**What the task asks:**
Beneath this sentence is a set of records; write each of them out exactly.

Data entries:
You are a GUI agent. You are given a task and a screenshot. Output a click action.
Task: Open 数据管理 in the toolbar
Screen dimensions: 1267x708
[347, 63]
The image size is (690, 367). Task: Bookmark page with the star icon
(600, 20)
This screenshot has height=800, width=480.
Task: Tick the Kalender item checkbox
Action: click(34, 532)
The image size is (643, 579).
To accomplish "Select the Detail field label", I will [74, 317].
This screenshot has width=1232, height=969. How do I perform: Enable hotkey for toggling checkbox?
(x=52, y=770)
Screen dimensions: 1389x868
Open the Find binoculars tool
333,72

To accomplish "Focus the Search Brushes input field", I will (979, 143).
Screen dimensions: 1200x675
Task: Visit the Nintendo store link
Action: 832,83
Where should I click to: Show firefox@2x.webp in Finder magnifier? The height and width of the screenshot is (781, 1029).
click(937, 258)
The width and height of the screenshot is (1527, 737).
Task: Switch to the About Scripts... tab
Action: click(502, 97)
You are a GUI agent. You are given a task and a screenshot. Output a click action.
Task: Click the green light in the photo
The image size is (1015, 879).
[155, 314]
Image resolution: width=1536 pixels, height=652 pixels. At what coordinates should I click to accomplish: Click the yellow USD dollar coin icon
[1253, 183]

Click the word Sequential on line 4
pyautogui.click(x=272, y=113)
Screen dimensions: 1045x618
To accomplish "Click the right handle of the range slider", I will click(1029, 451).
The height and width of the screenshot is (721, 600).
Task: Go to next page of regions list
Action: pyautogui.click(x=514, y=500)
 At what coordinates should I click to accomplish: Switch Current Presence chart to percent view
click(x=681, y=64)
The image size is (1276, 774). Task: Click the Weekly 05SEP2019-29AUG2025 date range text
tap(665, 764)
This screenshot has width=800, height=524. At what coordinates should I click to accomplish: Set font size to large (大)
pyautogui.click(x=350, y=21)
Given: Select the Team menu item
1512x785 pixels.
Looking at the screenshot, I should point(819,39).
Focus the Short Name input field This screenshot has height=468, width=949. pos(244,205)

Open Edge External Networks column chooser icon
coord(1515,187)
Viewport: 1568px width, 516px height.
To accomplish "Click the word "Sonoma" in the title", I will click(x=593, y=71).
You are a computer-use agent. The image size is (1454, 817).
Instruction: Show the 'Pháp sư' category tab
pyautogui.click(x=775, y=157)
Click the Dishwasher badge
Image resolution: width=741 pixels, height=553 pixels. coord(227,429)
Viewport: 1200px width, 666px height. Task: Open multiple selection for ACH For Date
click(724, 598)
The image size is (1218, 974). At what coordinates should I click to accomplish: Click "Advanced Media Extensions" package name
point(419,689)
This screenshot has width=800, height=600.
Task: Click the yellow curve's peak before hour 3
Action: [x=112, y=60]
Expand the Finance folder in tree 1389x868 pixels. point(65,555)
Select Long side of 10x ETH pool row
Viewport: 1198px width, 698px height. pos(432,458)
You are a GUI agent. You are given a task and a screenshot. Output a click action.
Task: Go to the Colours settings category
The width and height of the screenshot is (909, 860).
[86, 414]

**Output of the exercise:**
You are a GUI agent. You are given a task and a screenshot. Output a click action.
Task: Open 数据管理 in the toolbar
Screen dimensions: 1267x708
[347, 63]
The image size is (690, 367). Task: Bookmark page with the star icon
(600, 20)
This screenshot has height=800, width=480.
Task: Tick the Kalender item checkbox
Action: click(34, 532)
The image size is (643, 579).
To accomplish "Select the Detail field label", I will [74, 317].
This screenshot has width=1232, height=969. How do I perform: Enable hotkey for toggling checkbox?
(x=52, y=770)
Screen dimensions: 1389x868
Open the Find binoculars tool
333,72

To accomplish "Focus the Search Brushes input field", I will (979, 143).
Screen dimensions: 1200x675
Task: Visit the Nintendo store link
Action: 832,83
Where should I click to: Show firefox@2x.webp in Finder magnifier? The height and width of the screenshot is (781, 1029).
click(937, 258)
The width and height of the screenshot is (1527, 737).
Task: Switch to the About Scripts... tab
Action: click(502, 97)
You are a GUI agent. You are given a task and a screenshot. Output a click action.
Task: Click the green light in the photo
The image size is (1015, 879).
[155, 314]
Image resolution: width=1536 pixels, height=652 pixels. At what coordinates should I click to accomplish: Click the yellow USD dollar coin icon
[1253, 183]

Click the word Sequential on line 4
pyautogui.click(x=272, y=113)
Screen dimensions: 1045x618
To accomplish "Click the right handle of the range slider", I will click(1029, 451).
The height and width of the screenshot is (721, 600).
Task: Go to next page of regions list
Action: pyautogui.click(x=514, y=500)
 At what coordinates should I click to accomplish: Switch Current Presence chart to percent view
click(x=681, y=64)
The image size is (1276, 774). Task: Click the Weekly 05SEP2019-29AUG2025 date range text
tap(665, 764)
This screenshot has width=800, height=524. At what coordinates should I click to accomplish: Set font size to large (大)
pyautogui.click(x=350, y=21)
Given: Select the Team menu item
1512x785 pixels.
Looking at the screenshot, I should point(819,39).
Focus the Short Name input field This screenshot has height=468, width=949. pos(244,205)

Open Edge External Networks column chooser icon
coord(1515,187)
Viewport: 1568px width, 516px height.
To accomplish "Click the word "Sonoma" in the title", I will click(x=593, y=71).
You are a computer-use agent. The image size is (1454, 817).
Instruction: Show the 'Pháp sư' category tab
pyautogui.click(x=775, y=157)
Click the Dishwasher badge
Image resolution: width=741 pixels, height=553 pixels. coord(227,429)
Viewport: 1200px width, 666px height. Task: Open multiple selection for ACH For Date
click(724, 598)
The image size is (1218, 974). At what coordinates should I click to accomplish: Click "Advanced Media Extensions" package name
point(419,689)
This screenshot has width=800, height=600.
Task: Click the yellow curve's peak before hour 3
Action: [x=112, y=60]
Expand the Finance folder in tree 1389x868 pixels. point(65,555)
Select Long side of 10x ETH pool row
Viewport: 1198px width, 698px height. pos(432,458)
You are a GUI agent. You are given a task and a screenshot. Output a click action.
Task: Go to the Colours settings category
The width and height of the screenshot is (909, 860).
[86, 414]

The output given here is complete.